__Task item__:
In the data below, find every line with the word "title" and copy it out.

__Study material__:
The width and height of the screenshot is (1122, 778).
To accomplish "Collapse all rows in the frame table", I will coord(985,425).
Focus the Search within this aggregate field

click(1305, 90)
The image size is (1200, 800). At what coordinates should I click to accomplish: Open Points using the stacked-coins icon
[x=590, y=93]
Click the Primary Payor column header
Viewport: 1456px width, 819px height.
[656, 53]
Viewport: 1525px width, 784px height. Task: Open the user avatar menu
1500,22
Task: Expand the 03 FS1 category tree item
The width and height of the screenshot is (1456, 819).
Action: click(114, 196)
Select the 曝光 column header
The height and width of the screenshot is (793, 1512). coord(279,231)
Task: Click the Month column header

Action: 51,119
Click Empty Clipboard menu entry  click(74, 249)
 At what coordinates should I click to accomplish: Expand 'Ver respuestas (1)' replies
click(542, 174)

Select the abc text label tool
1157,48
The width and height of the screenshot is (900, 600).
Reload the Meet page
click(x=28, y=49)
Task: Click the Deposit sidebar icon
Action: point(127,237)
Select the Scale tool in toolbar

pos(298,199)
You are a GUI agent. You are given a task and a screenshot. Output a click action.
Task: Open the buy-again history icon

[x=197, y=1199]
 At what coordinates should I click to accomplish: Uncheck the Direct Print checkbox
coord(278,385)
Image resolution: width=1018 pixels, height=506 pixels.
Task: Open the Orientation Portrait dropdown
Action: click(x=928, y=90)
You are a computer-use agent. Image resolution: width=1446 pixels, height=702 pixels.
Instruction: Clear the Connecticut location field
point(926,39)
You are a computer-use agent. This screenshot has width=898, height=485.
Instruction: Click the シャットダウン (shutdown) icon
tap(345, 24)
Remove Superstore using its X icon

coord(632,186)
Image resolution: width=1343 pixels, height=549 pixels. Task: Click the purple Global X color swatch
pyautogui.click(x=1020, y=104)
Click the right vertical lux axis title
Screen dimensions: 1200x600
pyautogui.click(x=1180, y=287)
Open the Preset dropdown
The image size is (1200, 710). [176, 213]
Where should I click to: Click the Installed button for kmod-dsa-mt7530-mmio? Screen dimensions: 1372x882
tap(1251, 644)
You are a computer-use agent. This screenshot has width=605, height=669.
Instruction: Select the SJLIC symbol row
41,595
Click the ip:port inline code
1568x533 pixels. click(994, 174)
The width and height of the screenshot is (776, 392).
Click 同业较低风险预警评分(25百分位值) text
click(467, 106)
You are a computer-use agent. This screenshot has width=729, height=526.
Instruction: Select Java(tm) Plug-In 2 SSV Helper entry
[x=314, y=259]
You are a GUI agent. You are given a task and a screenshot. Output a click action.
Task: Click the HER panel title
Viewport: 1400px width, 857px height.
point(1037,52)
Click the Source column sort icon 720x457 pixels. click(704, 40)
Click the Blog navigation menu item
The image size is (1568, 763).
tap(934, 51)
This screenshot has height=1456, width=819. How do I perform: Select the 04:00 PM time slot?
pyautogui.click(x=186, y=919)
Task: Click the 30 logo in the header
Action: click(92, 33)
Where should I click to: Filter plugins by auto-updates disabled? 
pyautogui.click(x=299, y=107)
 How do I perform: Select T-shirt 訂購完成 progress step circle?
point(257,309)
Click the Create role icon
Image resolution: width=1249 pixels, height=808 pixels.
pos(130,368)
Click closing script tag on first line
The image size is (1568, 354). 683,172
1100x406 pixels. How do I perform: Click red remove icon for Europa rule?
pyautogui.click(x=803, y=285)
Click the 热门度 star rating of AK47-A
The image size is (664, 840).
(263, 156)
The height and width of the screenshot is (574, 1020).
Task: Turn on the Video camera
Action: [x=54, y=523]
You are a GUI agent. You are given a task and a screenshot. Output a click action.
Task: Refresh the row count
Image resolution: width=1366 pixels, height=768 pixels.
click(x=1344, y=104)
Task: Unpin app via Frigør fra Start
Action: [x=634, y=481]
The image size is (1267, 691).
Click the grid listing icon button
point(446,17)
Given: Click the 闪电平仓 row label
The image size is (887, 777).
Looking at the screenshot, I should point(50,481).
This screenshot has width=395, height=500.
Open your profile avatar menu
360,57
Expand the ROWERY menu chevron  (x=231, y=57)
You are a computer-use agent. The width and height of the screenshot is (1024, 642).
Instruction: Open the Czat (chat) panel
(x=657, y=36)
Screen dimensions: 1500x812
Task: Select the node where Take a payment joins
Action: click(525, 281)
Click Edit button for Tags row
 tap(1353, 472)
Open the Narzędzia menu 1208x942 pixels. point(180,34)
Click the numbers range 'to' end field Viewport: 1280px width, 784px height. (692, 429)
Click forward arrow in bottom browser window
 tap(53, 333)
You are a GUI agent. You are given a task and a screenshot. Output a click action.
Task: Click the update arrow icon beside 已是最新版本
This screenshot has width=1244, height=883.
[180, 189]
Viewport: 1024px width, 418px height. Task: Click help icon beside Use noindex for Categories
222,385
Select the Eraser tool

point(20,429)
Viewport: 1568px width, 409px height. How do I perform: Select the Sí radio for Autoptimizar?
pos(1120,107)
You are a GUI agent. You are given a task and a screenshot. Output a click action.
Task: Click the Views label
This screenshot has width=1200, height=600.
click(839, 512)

__Reply to the exercise__:
Click the right vertical lux axis title
Task: Click the HER panel title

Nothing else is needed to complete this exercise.